Swastikas on White Walls by Daniel Rolnik

An old potbellied man, covered head to toe in swastika tattoos, stood in front of his work during the preview night of La Luz De Jesus’ annual group show. His painting, about 4ft long as well as tall, was of the same subject matter as the ink on his hands. Alarmed, I texted several friends who had art in the exhibition, “Do you know your piece is right next to that of a Nazi’s?”…”Lame!” They were just as shocked as I was.

When I left the gallery and got back home, I sat at my computer with my fingers hovering over the keyboard. I wanted to write about all the pieces I enjoyed in the exhibit – especially ones by young artists, who weren’t even in their early twenties yet but showed potential for real growth. However, I felt like I couldn’t do that because if someone actually visited the gallery based on my critique, they would be exposed to a work that I wouldn’t wish upon anyone’s eyes.

I looked up the artist who created the painting because I had questions. Was he a neo-Nazi? Was he making reference to the ancient usage of the symbol? Did he have some kind of contextualization for the work? Or was he just completely ignorant of its modern meaning?

I found the surface answers quickly. There were videos of him talking about reclaiming the symbol from the Nazis in order to bring it back to its original meaning – which can range as diversely as the symbol of eternity to East Asian Buddhists and as a symbol of healing to the Navajo. However, his painting was without argument representative of the swastikas employed by Hitler and not those of ancient civilizations – evidenced by the familiar Nazi style red background with a white circle in the center and a black swastika in the middle of it all. In ancient cultures, the swastika generally appears on either a deity or within the framework of a tapestry – oftentimes without using the colors red and white at all, but rather the organic colors of the surface materials like metallic bronzes or beige fabrics.

On a shallow level I should’ve been satisfied by all of this. Obviously, I had nothing to worry about, since this particular artist had no intention of being anti-Semitic. Yet that acceptance would also have meant ignoring an entire part of history that took place during WWII, from 1939-1945, when over 6 million innocent people were murdered for no reason whatsoever.

I cannot forget that multiple branches on my family tree literally stop because a soldier laden in swastikas killed them off.
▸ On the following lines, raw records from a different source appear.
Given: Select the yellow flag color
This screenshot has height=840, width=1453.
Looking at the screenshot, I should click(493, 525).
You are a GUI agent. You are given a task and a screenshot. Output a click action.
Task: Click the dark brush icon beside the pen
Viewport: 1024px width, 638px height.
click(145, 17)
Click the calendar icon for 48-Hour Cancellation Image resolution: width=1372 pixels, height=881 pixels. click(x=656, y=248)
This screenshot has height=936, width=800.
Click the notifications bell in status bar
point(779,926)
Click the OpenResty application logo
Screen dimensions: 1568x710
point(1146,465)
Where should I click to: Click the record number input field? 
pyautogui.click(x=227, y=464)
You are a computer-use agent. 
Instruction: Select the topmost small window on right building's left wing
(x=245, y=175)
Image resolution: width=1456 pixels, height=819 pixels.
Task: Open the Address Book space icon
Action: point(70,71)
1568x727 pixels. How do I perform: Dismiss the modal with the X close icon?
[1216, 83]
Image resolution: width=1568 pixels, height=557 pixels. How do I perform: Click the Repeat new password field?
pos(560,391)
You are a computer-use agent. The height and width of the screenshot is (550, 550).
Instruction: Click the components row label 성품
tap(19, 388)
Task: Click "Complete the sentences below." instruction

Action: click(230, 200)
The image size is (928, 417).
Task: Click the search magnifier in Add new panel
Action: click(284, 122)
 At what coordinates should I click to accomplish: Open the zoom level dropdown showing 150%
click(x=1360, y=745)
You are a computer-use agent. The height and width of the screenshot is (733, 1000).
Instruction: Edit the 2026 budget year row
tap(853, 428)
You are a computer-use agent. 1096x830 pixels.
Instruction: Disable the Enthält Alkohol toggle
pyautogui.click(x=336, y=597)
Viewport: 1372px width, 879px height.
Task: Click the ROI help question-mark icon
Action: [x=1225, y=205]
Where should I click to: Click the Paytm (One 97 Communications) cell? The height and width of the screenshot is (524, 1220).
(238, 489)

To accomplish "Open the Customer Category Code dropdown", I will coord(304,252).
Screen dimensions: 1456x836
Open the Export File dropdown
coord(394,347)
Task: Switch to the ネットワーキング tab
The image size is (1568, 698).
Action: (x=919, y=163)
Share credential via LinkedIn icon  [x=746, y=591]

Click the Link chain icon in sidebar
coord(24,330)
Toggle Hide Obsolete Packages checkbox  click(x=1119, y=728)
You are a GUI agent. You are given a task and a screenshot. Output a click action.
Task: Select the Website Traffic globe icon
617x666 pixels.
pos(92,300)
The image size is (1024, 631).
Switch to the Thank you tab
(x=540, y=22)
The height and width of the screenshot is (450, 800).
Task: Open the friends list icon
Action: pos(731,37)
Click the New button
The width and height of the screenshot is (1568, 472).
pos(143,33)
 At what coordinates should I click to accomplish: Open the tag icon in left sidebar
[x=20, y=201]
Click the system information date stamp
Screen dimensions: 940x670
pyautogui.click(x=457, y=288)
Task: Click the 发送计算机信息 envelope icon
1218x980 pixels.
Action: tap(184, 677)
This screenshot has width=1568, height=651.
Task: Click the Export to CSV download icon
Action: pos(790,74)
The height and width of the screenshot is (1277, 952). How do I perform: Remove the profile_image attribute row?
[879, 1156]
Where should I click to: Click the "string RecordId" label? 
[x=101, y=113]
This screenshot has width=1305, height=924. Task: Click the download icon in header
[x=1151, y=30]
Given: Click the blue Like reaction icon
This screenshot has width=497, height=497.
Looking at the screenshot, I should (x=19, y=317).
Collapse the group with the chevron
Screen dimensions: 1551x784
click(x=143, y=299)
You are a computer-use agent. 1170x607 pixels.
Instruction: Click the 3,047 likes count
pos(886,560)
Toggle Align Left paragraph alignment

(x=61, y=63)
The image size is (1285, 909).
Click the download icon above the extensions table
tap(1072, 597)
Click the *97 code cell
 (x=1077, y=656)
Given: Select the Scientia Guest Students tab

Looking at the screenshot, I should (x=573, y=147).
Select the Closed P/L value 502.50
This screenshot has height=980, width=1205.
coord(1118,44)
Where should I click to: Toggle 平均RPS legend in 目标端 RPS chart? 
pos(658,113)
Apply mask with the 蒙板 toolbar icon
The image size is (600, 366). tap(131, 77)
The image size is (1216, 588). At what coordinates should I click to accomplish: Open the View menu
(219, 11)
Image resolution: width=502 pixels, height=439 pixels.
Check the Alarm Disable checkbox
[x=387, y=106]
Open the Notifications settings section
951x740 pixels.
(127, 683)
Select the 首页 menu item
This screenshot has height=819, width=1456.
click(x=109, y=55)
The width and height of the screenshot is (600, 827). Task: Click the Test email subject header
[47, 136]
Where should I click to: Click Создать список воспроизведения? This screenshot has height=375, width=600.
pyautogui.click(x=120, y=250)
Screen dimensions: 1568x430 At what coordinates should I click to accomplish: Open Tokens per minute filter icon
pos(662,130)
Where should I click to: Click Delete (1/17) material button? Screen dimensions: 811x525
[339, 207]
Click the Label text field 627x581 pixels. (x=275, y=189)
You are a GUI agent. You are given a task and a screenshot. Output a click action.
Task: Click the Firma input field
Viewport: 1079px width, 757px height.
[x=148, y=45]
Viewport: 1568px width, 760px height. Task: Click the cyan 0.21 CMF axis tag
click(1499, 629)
And he didn’t just shoot them or give them the decency of a proper burial. He stripped them nude and shaved their heads and gassed them and burned their babies in front of their mothers and threw their bodies into unmarked pits and then pissed on their corpses. It’s hard to even think about it without breaking down into tears. And Jews like me, as well as gentiles, can’t help but subconsciously feel those things when they view the image of a swastika – whether it’s from India or on the walls of a gallery­­­­ in Los Feliz.

In fact, the swastika and several other symbols used by the Nazis are actually outlawed in Germany under section 86a of the Strafgesetzbuch Law. And even though this may sound ridiculous, using the symbol for anti-Nazi protests will land you in jail. However, it’s easy to see why they do this when you actually step back to think about what the swastika means today. I mean just going into recent art history means that if the Holocaust wasn’t stopped or the artists themselves didn’t escape from concentration camps, key contemporary figures like Mark Rothko, Sol LeWitt, Judy Chicago, George Segal, Gary Baseman, and Roy Lichtenstein would never have been able to have shared their wonderful works with all of us.

So please, the next time you as a curator or artist think about putting a swastika in your work or exhibit, I beg that you first either meet a Holocaust survivor or visit Anne Frank’s house – a home not of refuge, but where she lived in the walls silently with her family hiding from the Nazis. Where she kept a journal of her memories written in the dark. Where the Gestapo ripped her life apart. And where a little girl who had done nothing wrong was hunted out like wild game and forced to live in fear. Go there and take it all in. Go there and attempt to feel what she felt before you just casually slap a swastika on a canvas or on your walls.

La Luz de Jesus Gallery http://www.laluzdejesus.com/

A version of this article by Daniel Rolnik has been published in the Jewish Journal.


1 Comment

  1. Thank you for saying so. The oft-used claim by artists of reclaiming violent symbols such as the swastika from Evil may have a certain nobility, but is all to often done in ignorance of the very real emotions such symbols can cause. Such an endeavor can not be done lightly and requires much research. I especially appreciate your suggestion about speaking to actual Holocaust survivors. Just because these symbols are easily recognized in the mainstream does not mean that everyone, including the artists working with these icons, understand the deeper meanings and histories imbedded in them.